Así como en los Himalayas, en los Andes también debe haber mayores estudios e información científica constante sobre la criosfera, la hidrología y la meteorología, incluyendo la notificación inmediata de avalanchas, deslizamientos de tierra, caídas de hielo y cambios en las lagunas glaciares; los Estados y Universidades deben trabajar por acceder a imágenes satelitales, alertas tempranas e invertir en investigaciones científicas conjuntas entre los países andinos así como ejercicios periódicos de respuesta ante desastres.
Ecuador ciertamente no está preparado para enfrentar esta situación ni tiene programas serios y financiados de adaptación al cambio climático. Una planificación nacional, a mediano y largo plazo, debe incluir no solo el desastre que podría provocarse por un deshielo violento de los glaciares en caso de erupciones volcánicas, por ejemplo en el Cotopaxi, sino también ante la pérdida de glaciares, otro efecto del calentamiento global.
Datos de la ESPOL dicen que Ecuador ya ha perdido el 50% de su cobertura glaciar lo que afectaría no solo a las comunidades aledañas sino también a las cuencas hídricas que abastecen a extensas regiones del país con una reducción drástica de las fuentes de agua dulce, la alteración hídrica de los páramos, o el incremento del riesgo de avalanchas por la inestabilidad de cuerpos de agua glaciar, como ocurrió en Nepal.
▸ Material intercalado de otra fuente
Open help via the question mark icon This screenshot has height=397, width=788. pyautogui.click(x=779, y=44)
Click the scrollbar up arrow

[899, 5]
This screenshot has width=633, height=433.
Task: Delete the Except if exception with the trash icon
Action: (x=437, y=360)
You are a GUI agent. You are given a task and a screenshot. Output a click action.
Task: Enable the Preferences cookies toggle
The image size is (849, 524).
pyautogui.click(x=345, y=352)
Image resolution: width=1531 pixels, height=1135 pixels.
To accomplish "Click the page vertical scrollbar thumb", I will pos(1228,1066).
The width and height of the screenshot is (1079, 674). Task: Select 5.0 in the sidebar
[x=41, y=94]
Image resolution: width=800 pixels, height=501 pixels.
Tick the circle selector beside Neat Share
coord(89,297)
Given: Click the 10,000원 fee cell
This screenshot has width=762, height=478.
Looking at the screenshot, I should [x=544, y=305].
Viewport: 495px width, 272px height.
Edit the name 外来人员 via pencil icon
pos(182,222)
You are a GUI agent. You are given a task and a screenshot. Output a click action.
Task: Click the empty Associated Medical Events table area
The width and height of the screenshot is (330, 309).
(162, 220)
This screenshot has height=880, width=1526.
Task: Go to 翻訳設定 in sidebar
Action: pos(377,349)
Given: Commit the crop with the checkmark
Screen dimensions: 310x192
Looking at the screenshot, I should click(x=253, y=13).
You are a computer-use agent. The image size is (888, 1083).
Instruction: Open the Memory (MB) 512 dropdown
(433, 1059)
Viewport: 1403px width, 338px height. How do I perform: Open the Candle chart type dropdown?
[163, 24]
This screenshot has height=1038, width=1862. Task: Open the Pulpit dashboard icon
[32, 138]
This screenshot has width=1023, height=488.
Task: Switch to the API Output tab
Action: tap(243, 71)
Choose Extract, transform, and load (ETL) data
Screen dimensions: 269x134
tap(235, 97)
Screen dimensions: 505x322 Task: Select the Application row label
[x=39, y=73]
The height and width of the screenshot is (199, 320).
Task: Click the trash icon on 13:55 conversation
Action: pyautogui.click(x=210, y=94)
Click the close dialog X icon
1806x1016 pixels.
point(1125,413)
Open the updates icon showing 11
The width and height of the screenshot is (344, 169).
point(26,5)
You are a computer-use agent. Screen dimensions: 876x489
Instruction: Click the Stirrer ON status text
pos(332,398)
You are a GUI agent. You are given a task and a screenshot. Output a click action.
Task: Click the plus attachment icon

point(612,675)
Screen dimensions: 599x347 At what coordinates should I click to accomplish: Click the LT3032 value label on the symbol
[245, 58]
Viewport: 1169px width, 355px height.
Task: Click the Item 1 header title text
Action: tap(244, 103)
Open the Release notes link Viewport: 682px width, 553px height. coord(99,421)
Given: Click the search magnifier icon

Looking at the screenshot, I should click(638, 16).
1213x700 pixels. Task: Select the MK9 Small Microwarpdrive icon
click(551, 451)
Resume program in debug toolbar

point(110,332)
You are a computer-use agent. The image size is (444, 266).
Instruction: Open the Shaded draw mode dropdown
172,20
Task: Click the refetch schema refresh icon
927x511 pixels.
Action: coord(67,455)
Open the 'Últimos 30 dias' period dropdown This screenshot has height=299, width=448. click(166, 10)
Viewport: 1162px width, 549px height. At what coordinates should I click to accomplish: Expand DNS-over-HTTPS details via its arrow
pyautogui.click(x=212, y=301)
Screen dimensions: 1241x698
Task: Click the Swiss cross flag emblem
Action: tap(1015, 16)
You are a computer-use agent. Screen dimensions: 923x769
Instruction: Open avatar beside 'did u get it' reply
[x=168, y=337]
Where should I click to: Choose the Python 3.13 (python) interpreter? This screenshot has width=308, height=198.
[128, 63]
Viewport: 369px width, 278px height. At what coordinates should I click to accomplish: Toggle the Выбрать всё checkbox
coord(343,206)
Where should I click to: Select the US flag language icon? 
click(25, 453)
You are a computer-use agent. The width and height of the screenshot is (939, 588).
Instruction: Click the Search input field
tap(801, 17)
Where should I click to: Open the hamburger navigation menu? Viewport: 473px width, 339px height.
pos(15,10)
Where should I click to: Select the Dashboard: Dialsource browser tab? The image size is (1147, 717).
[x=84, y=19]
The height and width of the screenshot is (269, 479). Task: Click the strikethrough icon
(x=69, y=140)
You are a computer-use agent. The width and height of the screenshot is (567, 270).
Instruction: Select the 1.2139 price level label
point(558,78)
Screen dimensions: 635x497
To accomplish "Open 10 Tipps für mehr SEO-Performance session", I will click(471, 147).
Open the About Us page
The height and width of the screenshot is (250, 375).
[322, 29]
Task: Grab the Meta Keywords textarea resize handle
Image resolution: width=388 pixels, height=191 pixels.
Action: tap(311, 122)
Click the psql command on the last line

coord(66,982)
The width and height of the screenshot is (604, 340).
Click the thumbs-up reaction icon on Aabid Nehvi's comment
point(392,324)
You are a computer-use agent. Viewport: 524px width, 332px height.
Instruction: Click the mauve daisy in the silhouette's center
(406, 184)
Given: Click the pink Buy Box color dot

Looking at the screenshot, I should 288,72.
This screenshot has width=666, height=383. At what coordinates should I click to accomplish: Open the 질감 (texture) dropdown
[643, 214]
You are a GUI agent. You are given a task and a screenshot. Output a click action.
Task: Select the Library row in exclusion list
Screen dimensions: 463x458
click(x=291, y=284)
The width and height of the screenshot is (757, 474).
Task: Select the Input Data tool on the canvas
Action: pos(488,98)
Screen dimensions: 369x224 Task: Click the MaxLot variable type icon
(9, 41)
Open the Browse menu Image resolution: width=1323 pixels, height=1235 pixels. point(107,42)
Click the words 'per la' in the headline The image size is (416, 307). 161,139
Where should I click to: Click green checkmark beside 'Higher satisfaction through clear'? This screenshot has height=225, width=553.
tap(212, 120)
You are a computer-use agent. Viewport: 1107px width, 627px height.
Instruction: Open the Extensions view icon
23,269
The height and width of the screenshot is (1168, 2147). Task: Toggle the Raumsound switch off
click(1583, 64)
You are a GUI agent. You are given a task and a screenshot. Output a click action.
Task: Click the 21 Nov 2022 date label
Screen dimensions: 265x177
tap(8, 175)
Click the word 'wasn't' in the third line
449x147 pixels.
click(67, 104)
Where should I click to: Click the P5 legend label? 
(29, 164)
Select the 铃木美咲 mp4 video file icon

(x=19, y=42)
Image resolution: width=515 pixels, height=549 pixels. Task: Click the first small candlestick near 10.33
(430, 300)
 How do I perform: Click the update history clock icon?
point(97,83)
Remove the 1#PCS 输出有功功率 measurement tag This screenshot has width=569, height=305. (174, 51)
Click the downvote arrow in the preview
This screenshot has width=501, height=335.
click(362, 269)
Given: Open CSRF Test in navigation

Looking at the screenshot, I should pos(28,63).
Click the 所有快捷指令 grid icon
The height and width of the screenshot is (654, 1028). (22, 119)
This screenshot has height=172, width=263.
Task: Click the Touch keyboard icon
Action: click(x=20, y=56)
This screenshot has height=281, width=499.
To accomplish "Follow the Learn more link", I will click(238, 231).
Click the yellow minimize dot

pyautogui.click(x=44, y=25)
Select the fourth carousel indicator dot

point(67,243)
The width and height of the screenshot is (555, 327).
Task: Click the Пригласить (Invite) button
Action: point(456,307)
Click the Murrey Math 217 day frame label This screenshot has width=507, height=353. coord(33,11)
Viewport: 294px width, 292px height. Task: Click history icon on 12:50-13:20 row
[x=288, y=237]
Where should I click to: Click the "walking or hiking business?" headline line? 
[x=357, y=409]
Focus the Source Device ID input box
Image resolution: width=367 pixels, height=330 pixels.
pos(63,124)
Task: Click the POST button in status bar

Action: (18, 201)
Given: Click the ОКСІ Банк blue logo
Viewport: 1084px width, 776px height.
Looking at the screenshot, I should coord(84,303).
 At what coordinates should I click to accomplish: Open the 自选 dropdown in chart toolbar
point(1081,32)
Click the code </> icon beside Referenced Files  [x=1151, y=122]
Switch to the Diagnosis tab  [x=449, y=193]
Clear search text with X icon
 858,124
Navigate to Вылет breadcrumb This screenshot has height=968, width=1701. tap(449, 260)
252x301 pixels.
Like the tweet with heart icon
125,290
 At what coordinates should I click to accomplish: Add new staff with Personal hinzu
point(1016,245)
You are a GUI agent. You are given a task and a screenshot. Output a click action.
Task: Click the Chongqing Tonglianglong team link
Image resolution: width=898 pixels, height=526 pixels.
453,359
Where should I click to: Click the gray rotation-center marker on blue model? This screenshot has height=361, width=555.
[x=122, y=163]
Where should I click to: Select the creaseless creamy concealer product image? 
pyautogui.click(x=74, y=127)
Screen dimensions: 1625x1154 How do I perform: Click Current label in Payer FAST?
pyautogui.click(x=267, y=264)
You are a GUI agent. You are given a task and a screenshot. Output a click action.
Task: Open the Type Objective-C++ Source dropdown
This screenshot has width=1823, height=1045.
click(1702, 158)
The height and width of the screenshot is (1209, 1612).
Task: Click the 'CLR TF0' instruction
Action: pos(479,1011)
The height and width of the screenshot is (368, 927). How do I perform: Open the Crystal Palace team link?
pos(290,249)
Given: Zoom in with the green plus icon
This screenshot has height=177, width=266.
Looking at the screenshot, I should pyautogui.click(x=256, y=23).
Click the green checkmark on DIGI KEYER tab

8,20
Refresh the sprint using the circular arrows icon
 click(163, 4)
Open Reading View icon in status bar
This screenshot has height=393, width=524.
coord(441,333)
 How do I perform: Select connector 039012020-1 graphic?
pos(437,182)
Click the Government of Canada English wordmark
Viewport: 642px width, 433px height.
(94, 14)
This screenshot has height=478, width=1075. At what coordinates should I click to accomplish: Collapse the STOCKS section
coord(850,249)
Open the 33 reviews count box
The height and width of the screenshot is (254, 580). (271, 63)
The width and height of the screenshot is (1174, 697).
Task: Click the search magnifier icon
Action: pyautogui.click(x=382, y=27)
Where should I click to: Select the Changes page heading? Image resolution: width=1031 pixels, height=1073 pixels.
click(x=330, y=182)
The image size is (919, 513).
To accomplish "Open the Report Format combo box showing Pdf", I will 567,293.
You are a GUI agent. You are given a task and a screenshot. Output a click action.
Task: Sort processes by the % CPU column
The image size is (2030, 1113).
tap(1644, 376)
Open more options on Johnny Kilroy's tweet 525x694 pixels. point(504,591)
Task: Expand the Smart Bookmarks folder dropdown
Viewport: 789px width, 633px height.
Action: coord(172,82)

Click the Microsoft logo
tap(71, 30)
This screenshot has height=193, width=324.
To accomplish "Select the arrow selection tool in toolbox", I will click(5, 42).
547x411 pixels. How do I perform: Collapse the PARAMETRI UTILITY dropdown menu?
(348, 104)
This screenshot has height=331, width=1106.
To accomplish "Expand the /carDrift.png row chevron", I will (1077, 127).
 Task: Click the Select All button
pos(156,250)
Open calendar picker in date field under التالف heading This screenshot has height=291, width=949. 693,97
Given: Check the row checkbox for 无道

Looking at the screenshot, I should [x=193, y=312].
Ecuador es responsable de menos del 0,2% de las emisiones globales de CO2 pero somos altamente vulnerables al calentamiento global. Debemos cuidar los ecosistemas frágiles como los páramos y los nevados, al igual que cumplir con el mandato popular de dejar una parte del petróleo del Yasuní en el subsuelo. Es nuestra contribución y responsabilidad con nuestro país y el planeta.